Mention Kathak and it conjures up a glittering swirl of energy from twinkle-toed artists as they cut a swathe across the aesthetic-conscious of the global community of art lovers. The genre is synonymous with the name of maestro Birju Maharaj. Along with his long-time disciple Saswati Sen, Maharaj is set to delight Chennai rasikas at Hamsadhwani (Dec 27), Narada Gana Sabha (Dec 28) and Vani Mahal (Dec 31). The highpoint will however be a vocal performance by the Kathak ustad.

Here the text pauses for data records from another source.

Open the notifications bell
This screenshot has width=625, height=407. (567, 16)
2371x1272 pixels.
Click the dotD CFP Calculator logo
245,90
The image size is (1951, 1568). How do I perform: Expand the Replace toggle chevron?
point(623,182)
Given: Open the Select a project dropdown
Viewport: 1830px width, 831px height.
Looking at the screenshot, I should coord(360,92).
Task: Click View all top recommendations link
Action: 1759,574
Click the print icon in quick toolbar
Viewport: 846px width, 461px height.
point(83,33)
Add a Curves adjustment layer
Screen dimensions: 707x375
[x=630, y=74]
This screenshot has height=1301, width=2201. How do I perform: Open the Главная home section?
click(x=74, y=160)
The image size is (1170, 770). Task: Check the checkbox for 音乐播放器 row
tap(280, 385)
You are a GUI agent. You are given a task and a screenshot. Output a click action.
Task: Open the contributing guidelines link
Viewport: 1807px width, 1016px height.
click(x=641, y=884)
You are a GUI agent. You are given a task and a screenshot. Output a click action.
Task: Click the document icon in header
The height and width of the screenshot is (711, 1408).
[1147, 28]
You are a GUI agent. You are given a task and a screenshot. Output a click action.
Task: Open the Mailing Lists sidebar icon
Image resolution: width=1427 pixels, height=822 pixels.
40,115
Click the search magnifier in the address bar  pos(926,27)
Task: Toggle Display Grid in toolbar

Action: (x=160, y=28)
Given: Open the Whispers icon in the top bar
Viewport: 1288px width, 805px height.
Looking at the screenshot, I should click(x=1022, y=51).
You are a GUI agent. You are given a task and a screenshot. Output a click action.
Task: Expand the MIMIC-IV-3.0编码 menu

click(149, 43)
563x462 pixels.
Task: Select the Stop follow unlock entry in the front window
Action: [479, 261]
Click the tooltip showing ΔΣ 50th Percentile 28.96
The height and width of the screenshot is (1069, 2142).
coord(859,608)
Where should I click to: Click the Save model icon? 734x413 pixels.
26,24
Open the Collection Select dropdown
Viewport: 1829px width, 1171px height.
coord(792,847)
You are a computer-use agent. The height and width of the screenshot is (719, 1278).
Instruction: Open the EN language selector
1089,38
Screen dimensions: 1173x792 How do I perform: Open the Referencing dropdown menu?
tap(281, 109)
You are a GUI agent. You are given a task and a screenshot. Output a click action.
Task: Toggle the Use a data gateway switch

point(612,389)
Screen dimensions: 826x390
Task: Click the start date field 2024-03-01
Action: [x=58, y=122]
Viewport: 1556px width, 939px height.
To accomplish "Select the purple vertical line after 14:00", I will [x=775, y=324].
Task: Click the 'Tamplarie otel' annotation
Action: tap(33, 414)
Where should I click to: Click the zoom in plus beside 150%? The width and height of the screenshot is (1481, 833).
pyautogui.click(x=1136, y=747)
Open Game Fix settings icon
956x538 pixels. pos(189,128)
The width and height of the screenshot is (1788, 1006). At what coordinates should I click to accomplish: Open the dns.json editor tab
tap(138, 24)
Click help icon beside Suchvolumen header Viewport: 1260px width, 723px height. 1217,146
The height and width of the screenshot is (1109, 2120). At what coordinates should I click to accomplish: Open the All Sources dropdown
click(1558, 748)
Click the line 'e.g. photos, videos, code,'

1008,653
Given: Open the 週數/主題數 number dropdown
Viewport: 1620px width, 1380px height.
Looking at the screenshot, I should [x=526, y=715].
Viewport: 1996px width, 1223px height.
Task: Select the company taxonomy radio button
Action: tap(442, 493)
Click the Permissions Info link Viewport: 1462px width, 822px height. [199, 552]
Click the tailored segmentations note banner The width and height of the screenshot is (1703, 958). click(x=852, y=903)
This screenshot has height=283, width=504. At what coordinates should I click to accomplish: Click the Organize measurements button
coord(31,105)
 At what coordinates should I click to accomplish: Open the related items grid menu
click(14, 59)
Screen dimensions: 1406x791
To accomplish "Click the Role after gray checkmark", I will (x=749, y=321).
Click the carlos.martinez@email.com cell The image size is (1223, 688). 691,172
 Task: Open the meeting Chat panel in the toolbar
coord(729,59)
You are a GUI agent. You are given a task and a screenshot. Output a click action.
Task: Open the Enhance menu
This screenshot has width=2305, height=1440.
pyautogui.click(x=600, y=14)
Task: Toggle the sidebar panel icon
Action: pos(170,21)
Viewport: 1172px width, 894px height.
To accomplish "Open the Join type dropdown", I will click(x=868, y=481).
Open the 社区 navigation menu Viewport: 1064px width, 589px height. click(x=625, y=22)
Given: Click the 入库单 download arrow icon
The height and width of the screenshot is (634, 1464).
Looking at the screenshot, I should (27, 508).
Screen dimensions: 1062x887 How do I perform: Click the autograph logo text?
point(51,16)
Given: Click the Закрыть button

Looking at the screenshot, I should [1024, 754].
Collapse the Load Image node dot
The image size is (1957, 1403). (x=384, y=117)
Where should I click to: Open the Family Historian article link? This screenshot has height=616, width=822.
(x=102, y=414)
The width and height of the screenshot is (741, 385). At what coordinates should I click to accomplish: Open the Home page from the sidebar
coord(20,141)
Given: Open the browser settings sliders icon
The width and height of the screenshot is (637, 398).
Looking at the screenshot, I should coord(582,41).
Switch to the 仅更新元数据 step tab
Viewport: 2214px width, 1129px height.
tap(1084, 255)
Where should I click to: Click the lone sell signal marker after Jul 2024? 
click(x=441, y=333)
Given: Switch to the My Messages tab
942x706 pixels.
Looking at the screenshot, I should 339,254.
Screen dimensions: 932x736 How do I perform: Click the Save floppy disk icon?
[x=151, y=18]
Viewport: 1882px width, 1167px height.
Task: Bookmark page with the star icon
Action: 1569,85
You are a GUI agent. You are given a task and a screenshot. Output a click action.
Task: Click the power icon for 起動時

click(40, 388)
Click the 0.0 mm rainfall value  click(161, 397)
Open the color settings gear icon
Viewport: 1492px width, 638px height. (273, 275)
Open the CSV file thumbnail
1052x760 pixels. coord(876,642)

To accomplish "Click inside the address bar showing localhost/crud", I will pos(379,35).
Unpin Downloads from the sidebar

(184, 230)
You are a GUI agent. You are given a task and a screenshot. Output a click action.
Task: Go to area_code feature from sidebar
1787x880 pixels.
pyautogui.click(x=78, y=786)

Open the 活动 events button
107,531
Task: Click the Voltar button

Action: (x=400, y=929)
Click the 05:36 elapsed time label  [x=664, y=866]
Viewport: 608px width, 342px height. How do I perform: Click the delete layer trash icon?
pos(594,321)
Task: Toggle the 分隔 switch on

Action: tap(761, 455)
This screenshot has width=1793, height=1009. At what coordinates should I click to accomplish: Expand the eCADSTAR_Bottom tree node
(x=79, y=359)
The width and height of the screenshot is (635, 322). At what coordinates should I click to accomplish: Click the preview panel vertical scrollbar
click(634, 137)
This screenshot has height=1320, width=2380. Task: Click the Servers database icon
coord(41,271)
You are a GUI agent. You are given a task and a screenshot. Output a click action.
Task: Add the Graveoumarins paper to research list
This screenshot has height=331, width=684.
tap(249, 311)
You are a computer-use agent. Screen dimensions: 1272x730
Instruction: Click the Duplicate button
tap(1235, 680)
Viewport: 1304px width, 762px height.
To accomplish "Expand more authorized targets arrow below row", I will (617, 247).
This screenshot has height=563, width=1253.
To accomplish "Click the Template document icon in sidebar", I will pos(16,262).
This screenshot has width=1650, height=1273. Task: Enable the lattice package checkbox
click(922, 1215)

What is on the anvil? “The Hamsadhwani programme will feature my dance,” says Saswati Sen who began learning at the age of six and has been performing for 30 years. “˜The items will include a piece on Meerabai, based o n Meera Bhajans rendered by Maharaj-ji. They speak of Meera’s love for Krishna, her sublimation and the Rana’s non-acceptance. Another section will have a taiyyari in two parts- Teental (16 beats) and Dhamal (14 beats). Maharaj-ji often gets inspired while singing and plays the tabla. He is also likely to enunciate the bols and play them in an amalgam of vocals and percussion.”
With the highlights being the interplay of rhythms and footwork and breathtaking chakkars (pirouettes), the performances promise to be show-stoppers. “We are really looking forward to this Season’s special” says Hamsadhwani secretary R. Sundar.
The icing on the cake, however, will be a Hindustani vocal recital by Birju Maharaj for Thyaga Brahma Gana Sabha at Vani Mahal. This full-scale vocal concert is a first for Chennai-ites. Vani Mahal’s secretary, Raghunathan says, “This is the first time we are featuring a Hindustani recital in our December Series.” Encompassing a wide repertoire, the virtuoso will present thumri, dadra, bhajan and holi with special emphasis on his grandfather Bindadin Maharaj’s compositions. “My grandfather was a sensitive, prolific lyricist and poet besides being regarded as the godfather of Kathak. Many pieces are in praise of Lord Krishna, the ishta deva of Kathak,” says Birju Maharaj. One of the most anticipated aspects of the Lucknow gharana is the abhinaya laced with fascinating one-of-a-kind sacharis. It is a constantly changing spectrum of expressions, with each line attracting several interpretations in thumri bhav. Maharaj will demonstrate the abhinaya at intervals.
“Music permeated the home atmosphere from an early age. I thoroughly enjoyed the singing of both my uncles, Shambhu Maharaj and Lacchu Maharaj and learnt from them as well as from my father, Acchan Maharaj. When I was 14, I became a teacher at Sangeet Bharati (Delhi) and also gravitated towards playing tabla and pakhawaj when the students danced.” Speaking of his gharana, he explains “The Lucknow Kathak music style made famous by Shambhu Maharaj focussed on presentation of thumri. In this school, the sahitya assumes great importance, making it distinct from the Benares style. I shall also present my own composition as I enjoy writing poetry and setting it to tune.”
What makes the December Season special to the visiting artistes? “The audience... Earlier, their exposure to Kathak was limited, but now, about 50 per cent of them are aware and reciprocate in terms of knowledge and appreciation. Also, having other artistes in the audience makes it an artistic challenge. We present new items.” Saswathi also looks forward to shopping, especially for ‘temple jewellery and the gorgeous Kanjeevarams that colour the Season!’